Und mit dem Draxler-Deal hat die Schalke-Führung gezeigt, dass sie – wenn es schlecht läuft wie in der abgelaufenen Rückrunde – tatsächlich willens und dazu in der Lage ist, über Spielerverkäufe einen Teil der immer viel gerühmten stillen Reserven zu heben, mit denen Schalke am Kapitalmarkt immer um Vertrauen wirbt.
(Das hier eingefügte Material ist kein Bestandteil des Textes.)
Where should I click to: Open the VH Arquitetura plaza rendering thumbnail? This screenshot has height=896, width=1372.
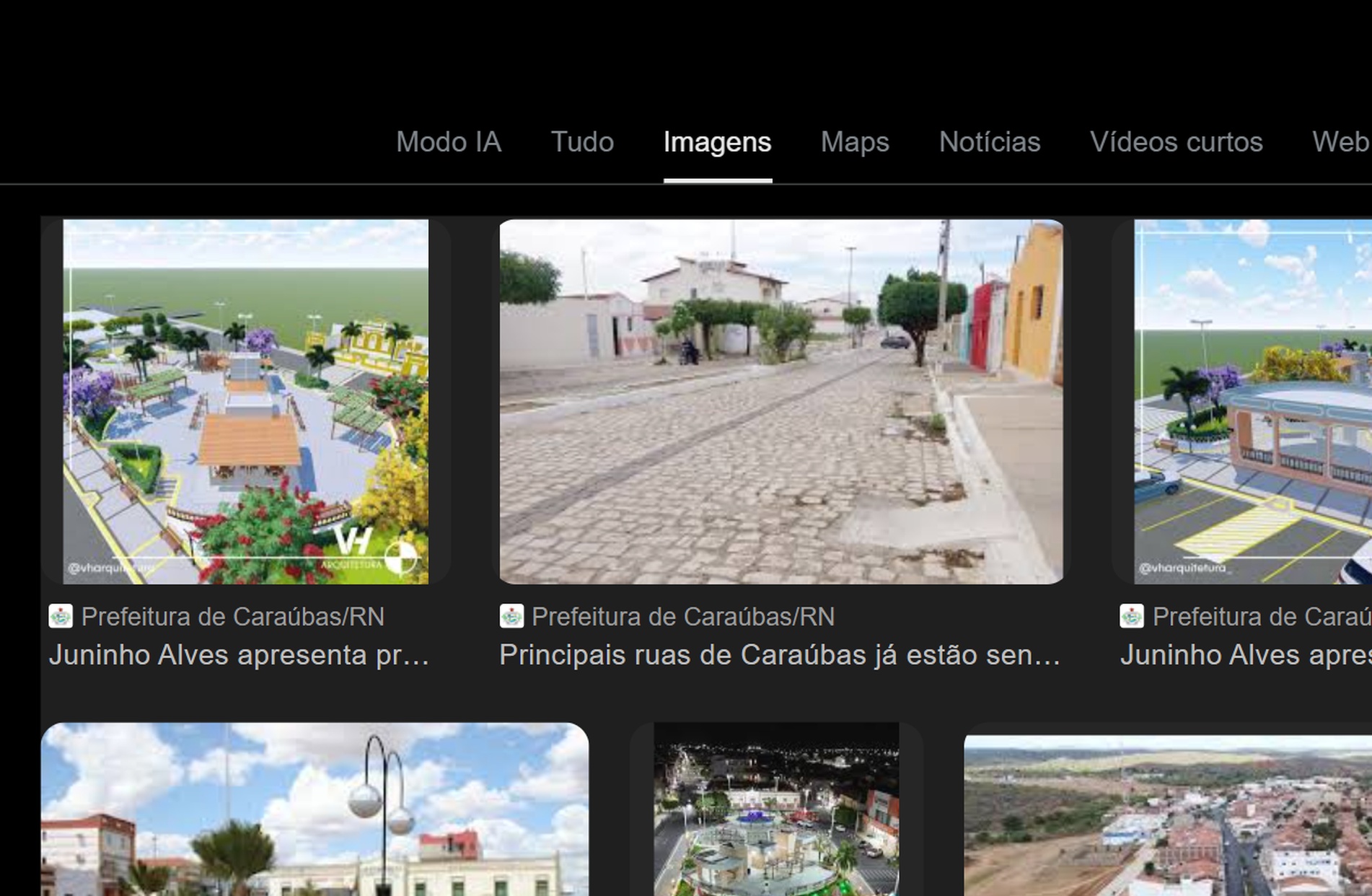click(245, 402)
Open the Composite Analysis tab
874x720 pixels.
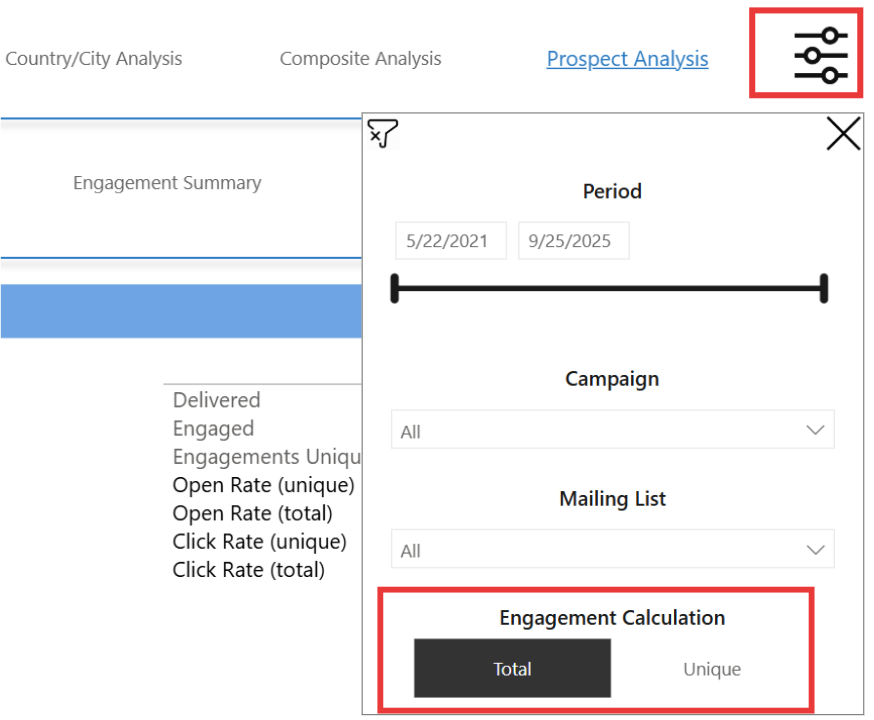[360, 58]
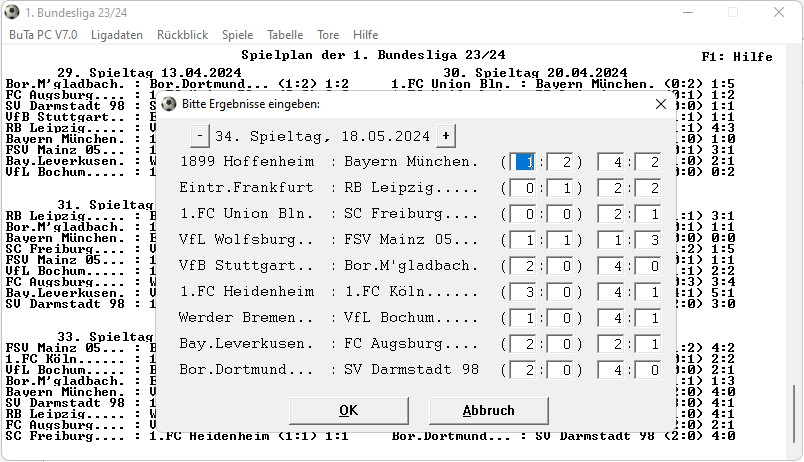Click the soccer ball icon in title bar

pos(12,13)
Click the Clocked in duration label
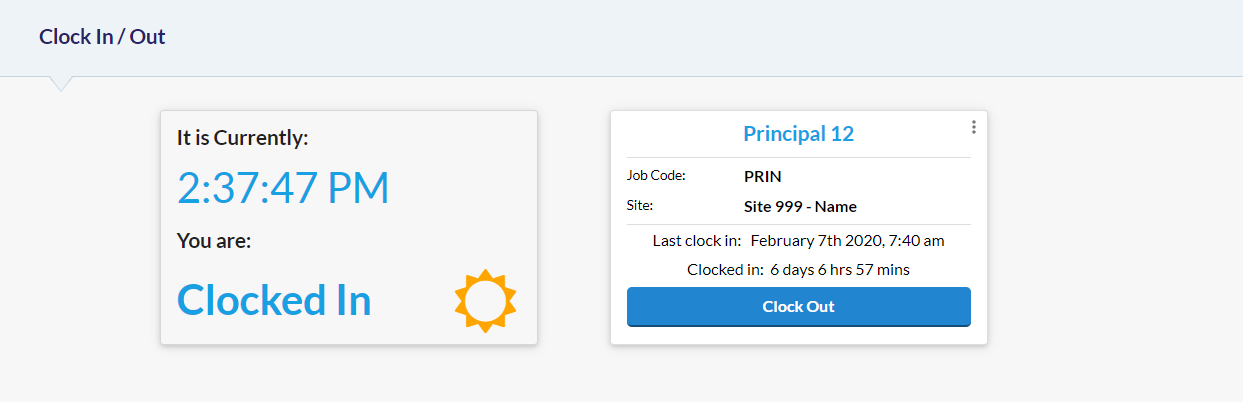 pyautogui.click(x=725, y=270)
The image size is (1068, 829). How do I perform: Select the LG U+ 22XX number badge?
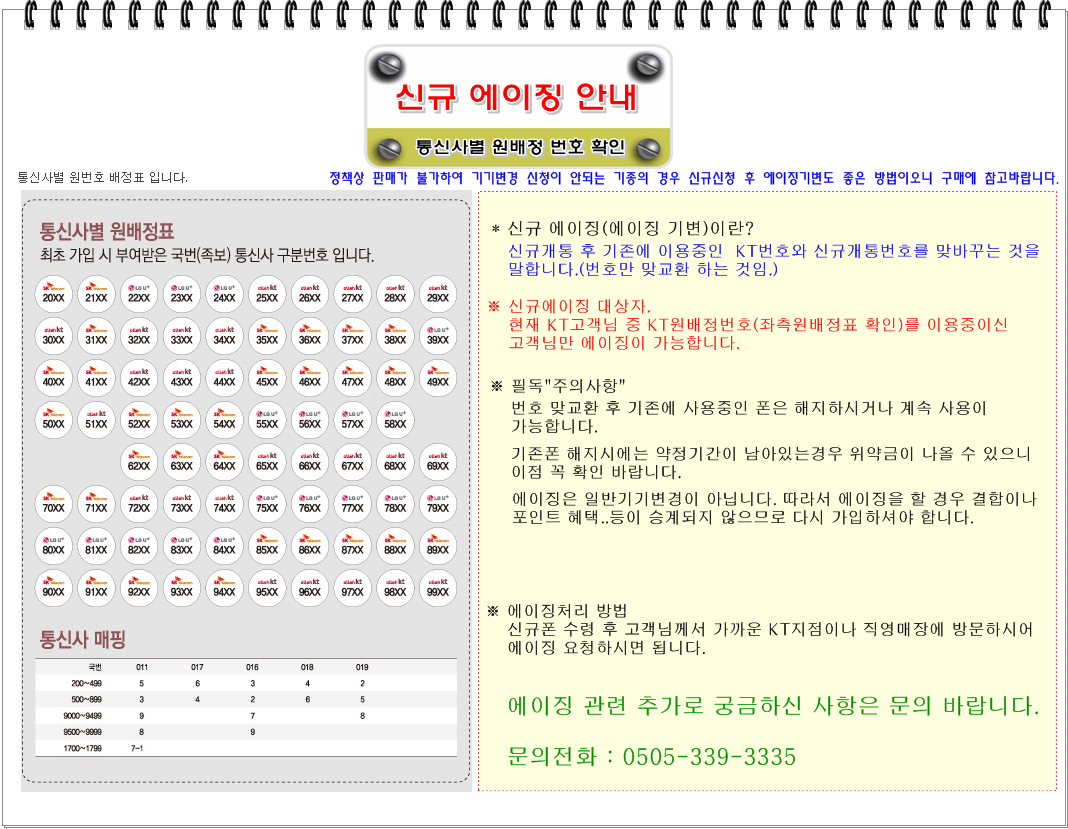click(139, 292)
Trotz des Abgangs von Draxler steht Schalke in dieser Hinsicht noch immer solide da. Ende Juni wurde der Spielerkader mit 18,1 Millionen Euro bilanziert, am Jahresende dürfte diese Summe auf Grund der teuren Neuverpflichtungen deutlich ansteigen, vermutlich in Richtung 30 Millionen Euro. Doch laut Transfermarkt.de hat der Kader einen aktuellen Marktwert von gut 175 Millionen Euro. Die Differenz übersteigt den nicht durch Eigenkapital gedeckten Fehlbetrag in der Konzernbilanz, der sich derzeit auf 76 Millionen Euro beläuft, deutlich.

Positiv hat sich im ersten Halbjahr auch der Transfersaldo entwickelt. Hatte Schalke zum Jahresende nach Abzug der Transferforderungen noch rund 1 Million Euro Transferschulden, lagen die Transferforderungen im Sommer fast 5 Millionen Euro über den offenen Transferentschädigungen, die Schalke noch zu zahlen hat. Da die Knappen in der Sommertransferperiode einen Transferüberschuss von rund 10 Millionen Euro erzielt haben, dürfte von dieser Bilanzposition in der zweiten Jahreshälfte noch mehr Entlastung kommen. Dann könnte Peters den Schalke-Schuldenberg weiter abtragen – diesmal dann auch ohne die Hilfe von Helene Fischer.